| Texto fuente |
★ ★ ★ ★ ★ ★ ★
Editorial

Las próximas elecciones están ad portas, y se nota. Los candidatos queman sus últimos cartuchos y tiran todo lo que les queda a la parrilla, tratando de conquistar el voto indeciso, escurridizo, ese que, al parecer, será el que defina estas elecciones. Todo bien hasta ahí, pero lamentablemente junto al frenesí político también aparece toda la parafernalia panfletaria y publicitaria en la calle. Palomas, carteles, volantes, banderas, todos elementos que contaminan, ensucian y –estoy casi seguro– no convencen a nadie de modificar su voto. Quizás nos ayuden a identificar la cara con el nombre que marcaremos en la papeleta, pero más que eso, dudo que consigan variar los porcentajes que ya están definidos.
★ ★ ★ ★ ★ ★ ★
| Bloque de datos |
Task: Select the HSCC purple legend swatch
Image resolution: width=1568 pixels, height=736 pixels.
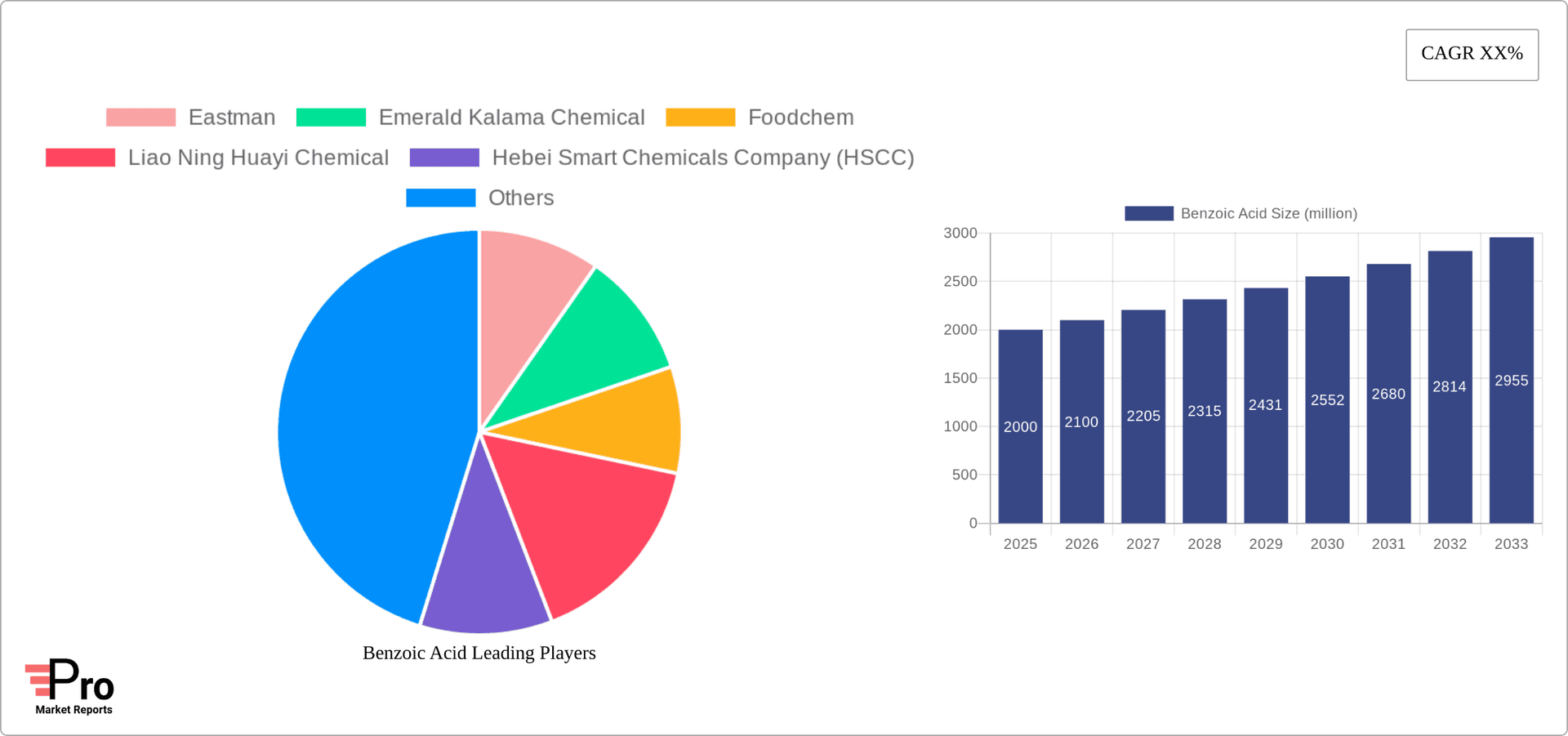Action: [x=444, y=157]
★ ★ ★ ★ ★ ★ ★
Reproduce literalmente el pasaje del editorial sobre las elecciones que comienza en las palabras "Las próximas elecciones" y termina después de "ya están definidos.".

| Respuesta a la tarea |
Las próximas elecciones están ad portas, y se nota. Los candidatos queman sus últimos cartuchos y tiran todo lo que les queda a la parrilla, tratando de conquistar el voto indeciso, escurridizo, ese que, al parecer, será el que defina estas elecciones. Todo bien hasta ahí, pero lamentablemente junto al frenesí político también aparece toda la parafernalia panfletaria y publicitaria en la calle. Palomas, carteles, volantes, banderas, todos elementos que contaminan, ensucian y –estoy casi seguro– no convencen a nadie de modificar su voto. Quizás nos ayuden a identificar la cara con el nombre que marcaremos en la papeleta, pero más que eso, dudo que consigan variar los porcentajes que ya están definidos.